Durante cinco años, solo Velázquez había podido pintar al rey al natural, y algunos veían que mi presencia en la corte chocaba con los privilegios del pintor sevillano, pero esquivé la trampa de provocar cualquier enfrentamiento por celos artísticos en la competencia por los favores del monarca.

Felipe IV tenía un gran interés por el arte y el mundo que había más allá de España, que solo conocía de oídas, aunque teóricamente lo regía. Era asiduo de los teatros, protegía a los dramaturgos y poetas, hablaba varios idiomas y recibía clases de dibujo de un fraile dominico. En mi opinión, era un príncipe de mucho talento artístico, pero libertino y sin nervio para la conducción política. Puedo decir que, si hubiera desconfiado menos de sí mismo y más de quienes le rodeaban, hubiera sido capaz de gobernar el imperio, pero siendo las cosas como son, terminó pagando el precio de su propia credulidad y de la incapacidad ajena.
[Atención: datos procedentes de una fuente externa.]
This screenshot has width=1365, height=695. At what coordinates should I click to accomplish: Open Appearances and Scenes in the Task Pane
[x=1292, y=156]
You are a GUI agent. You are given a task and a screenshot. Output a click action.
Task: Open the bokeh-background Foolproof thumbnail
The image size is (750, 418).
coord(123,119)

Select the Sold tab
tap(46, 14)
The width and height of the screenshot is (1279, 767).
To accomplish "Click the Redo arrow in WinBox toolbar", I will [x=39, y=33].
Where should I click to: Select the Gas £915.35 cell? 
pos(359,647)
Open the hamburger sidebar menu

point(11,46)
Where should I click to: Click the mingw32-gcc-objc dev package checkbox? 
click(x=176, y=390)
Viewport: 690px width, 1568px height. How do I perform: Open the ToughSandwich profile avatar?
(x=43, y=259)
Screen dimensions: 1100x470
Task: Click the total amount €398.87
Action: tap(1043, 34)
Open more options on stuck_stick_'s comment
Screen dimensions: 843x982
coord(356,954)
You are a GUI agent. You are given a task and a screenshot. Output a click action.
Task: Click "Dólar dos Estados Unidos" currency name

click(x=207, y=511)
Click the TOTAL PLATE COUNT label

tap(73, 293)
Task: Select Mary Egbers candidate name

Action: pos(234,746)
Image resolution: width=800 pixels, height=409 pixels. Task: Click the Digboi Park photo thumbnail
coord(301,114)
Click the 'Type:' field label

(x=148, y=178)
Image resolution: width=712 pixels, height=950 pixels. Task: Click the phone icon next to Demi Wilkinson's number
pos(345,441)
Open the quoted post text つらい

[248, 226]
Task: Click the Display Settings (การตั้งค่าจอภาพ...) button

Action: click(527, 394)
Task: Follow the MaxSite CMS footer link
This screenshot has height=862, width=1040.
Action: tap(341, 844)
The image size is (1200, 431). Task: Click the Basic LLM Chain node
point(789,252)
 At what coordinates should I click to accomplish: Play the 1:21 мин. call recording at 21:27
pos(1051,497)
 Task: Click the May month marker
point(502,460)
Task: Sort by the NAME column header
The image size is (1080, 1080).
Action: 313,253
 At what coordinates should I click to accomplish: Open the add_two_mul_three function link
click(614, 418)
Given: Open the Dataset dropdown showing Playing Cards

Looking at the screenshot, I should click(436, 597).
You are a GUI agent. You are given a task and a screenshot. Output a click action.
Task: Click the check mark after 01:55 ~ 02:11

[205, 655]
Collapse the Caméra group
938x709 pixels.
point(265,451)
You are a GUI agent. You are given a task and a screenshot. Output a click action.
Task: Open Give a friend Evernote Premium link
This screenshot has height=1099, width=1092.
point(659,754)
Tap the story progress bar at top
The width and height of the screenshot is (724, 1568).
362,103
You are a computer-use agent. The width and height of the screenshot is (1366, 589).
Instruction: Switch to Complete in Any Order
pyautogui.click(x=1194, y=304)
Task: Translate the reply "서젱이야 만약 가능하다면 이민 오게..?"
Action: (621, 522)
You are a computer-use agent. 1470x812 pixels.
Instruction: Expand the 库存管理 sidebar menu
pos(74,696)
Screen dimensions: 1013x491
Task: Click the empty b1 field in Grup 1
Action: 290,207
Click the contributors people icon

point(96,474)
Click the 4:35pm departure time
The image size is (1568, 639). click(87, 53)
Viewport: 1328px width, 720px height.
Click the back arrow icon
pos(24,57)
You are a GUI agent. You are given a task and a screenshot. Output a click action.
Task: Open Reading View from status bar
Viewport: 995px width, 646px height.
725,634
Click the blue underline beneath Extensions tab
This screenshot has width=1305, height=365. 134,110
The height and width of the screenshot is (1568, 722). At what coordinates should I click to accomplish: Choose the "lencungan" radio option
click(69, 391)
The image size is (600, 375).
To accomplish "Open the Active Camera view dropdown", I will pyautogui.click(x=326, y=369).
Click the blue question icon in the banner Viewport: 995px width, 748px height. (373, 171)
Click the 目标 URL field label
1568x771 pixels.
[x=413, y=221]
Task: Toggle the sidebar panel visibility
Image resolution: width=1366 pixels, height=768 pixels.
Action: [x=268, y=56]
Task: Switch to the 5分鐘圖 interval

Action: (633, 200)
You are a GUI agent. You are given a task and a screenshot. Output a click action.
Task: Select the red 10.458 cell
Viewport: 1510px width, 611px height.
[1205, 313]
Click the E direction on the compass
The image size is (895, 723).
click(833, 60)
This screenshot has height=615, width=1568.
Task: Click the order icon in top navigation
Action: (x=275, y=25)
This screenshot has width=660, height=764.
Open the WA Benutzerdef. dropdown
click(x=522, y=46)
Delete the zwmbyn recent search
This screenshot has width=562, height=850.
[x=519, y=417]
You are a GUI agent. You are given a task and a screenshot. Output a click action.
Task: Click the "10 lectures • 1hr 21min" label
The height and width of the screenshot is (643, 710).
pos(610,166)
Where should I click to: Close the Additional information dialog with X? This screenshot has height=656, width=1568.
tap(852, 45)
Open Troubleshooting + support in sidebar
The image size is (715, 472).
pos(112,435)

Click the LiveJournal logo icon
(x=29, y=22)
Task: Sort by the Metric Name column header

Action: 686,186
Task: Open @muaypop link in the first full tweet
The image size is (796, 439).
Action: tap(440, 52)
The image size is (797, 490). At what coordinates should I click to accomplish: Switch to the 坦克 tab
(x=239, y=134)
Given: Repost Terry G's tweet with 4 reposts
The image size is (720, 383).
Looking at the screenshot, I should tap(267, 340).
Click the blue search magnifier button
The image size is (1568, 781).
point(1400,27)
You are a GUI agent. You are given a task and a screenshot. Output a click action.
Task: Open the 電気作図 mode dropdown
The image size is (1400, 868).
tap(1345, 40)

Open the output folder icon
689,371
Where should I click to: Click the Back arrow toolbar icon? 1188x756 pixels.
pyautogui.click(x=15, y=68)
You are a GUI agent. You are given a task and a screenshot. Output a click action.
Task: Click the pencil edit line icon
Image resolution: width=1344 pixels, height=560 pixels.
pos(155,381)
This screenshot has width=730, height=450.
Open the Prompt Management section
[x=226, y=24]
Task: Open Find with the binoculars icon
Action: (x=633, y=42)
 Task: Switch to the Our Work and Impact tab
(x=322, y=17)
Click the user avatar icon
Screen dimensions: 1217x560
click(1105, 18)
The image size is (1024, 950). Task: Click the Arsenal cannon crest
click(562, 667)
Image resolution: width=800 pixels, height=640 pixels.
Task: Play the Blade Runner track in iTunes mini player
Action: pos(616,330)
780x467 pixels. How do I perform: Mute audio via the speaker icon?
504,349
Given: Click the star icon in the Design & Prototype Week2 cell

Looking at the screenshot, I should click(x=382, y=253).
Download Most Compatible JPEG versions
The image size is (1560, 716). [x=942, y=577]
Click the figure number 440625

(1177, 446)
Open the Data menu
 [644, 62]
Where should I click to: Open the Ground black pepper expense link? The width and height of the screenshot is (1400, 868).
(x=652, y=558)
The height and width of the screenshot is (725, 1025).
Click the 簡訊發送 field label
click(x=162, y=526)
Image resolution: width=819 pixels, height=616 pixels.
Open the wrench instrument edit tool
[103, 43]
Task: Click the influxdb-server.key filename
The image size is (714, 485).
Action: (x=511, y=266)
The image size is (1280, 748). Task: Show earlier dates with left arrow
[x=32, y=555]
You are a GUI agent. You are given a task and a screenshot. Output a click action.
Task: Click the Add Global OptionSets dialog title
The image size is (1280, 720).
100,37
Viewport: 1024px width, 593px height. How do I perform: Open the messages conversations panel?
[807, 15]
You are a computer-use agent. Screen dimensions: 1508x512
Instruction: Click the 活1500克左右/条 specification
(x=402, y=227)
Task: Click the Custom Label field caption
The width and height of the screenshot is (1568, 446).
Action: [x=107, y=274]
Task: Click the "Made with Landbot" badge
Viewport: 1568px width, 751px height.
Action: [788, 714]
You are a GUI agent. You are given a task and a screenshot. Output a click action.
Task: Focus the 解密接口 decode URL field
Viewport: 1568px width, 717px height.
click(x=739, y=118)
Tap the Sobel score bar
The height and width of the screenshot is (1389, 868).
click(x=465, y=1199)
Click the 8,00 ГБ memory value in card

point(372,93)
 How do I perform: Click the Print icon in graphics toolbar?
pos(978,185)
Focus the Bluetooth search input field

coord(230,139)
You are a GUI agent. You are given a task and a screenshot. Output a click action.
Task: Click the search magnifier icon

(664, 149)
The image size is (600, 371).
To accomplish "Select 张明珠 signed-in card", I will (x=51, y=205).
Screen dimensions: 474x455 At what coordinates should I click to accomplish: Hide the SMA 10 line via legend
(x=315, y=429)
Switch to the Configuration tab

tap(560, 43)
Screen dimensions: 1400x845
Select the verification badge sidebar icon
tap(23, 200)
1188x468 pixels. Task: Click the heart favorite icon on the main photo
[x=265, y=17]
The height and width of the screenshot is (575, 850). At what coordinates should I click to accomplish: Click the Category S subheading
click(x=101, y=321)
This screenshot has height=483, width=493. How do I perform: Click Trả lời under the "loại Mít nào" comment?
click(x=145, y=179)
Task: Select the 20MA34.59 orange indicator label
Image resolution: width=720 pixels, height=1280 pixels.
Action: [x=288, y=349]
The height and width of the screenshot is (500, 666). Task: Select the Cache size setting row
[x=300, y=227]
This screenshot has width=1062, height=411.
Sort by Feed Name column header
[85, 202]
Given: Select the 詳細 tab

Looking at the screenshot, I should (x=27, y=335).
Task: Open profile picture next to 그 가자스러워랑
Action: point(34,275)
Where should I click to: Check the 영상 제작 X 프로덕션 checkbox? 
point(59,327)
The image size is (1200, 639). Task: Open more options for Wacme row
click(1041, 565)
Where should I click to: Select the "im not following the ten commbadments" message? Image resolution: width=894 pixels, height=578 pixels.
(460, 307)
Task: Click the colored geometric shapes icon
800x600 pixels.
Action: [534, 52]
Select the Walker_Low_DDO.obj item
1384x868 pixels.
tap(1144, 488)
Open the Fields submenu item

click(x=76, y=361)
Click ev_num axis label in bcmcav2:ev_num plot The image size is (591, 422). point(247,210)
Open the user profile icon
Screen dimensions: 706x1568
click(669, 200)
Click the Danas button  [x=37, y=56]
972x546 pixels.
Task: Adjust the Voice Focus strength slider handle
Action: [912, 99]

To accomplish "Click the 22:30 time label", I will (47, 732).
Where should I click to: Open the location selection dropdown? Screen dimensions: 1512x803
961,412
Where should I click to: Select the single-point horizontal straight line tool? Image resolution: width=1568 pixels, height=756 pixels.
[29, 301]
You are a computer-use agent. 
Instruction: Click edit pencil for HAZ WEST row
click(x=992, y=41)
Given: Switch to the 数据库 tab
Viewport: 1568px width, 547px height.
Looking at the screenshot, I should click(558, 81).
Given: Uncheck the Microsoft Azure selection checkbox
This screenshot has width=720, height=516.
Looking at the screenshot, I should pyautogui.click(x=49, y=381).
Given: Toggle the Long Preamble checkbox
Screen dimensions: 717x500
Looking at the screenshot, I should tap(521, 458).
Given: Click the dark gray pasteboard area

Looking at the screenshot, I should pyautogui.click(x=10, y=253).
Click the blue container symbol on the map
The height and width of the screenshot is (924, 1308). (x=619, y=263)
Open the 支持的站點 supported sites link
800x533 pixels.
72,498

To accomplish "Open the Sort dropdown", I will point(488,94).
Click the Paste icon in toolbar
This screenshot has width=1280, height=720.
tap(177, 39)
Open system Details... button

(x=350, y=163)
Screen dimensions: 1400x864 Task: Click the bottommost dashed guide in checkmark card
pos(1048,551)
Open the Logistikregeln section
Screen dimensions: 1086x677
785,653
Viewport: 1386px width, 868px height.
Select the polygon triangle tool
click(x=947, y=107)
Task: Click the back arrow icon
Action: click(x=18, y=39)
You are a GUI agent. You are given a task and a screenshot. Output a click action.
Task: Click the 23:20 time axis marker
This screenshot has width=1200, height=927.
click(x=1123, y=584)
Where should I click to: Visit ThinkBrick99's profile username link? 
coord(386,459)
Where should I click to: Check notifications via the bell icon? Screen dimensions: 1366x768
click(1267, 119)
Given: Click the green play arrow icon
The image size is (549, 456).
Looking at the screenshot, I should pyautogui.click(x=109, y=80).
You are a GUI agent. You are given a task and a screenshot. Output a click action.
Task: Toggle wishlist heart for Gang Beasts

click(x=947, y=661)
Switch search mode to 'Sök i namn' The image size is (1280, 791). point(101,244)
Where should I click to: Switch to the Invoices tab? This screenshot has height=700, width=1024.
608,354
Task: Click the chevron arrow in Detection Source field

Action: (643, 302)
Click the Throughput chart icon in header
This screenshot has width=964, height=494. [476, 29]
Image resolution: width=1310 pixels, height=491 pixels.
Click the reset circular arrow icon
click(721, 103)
Eso le hizo ser odiado por algunos más de la cuenta.

El rey posó varias veces para mí. Sus habitaciones estaban a corta distancia de mi taller en el Alcázar, y mientras departíamos amablemente pude retratar ese rostro cuadrado y aplastado, de frente despejada y mandíbula saliente, tan característica de los Habsburgo.

Como era de esperar, don Felipe me pidió que le hiciera un retrato ecuestre. Conocía los retratos que yo había hecho del duque de Lerma y de Buckingham y quería verse reflejado con la misma imponente aureola de autoridad heroica. Sin ningún escrúpulo, halagué con fingido entusiasmo su vanidad de rey planetario, que es como gustaba de ser llamado. Situé la poco apuesta figura sobre un caballo zaino en corveta, bajo representaciones alegóricas de la Justicia y la Fe. A un lado del cuadro, un nativo de las Indias sostenía un refulgente yelmo, en alusión al gran imperio de España.

El monarca quedó encantado con el resultado, tanto que decidió colocar el cuadro en el salón nuevo, frente al Carlos V en la batalla de Mülhberg de Tiziano, en lugar del retrato que recientemente le había hecho Velázquez.

La estancia en Madrid fue también muy provechosa en lo artístico. Además de sacar copias de todas las obras de Tiziano existentes en la capital, pinté dos docenas de obras nuevas, sin contar los dibujos y apuntes preparatorios, y eso a pesar de que la gota no me dejó en paz. Pero mi principal tarea en España no era la pintura sino la diplomacia soterrada.

La gran ocasión para lograr la paz con Inglaterra se había esfumado con la muerte de Buckingham, y la estocada definitiva vino de Italia, con la guerra de Mantua-Monferrato, provocada al morir en su sesión el duque Vincenzo, soberano de ese Estado. España y Saboya se opusieron al pretendiente francés, el duque de Nevers, de la familia de los Gonzaga, a quien apoyaba el rey de Francia. España no podía consentir que un francés se hiciera con el Monferrato, un territorio que incluía la plaza fuerte de Casale y era importante eslabón del camino que lleva a los tercios hispanos desde Milán al norte de Europa.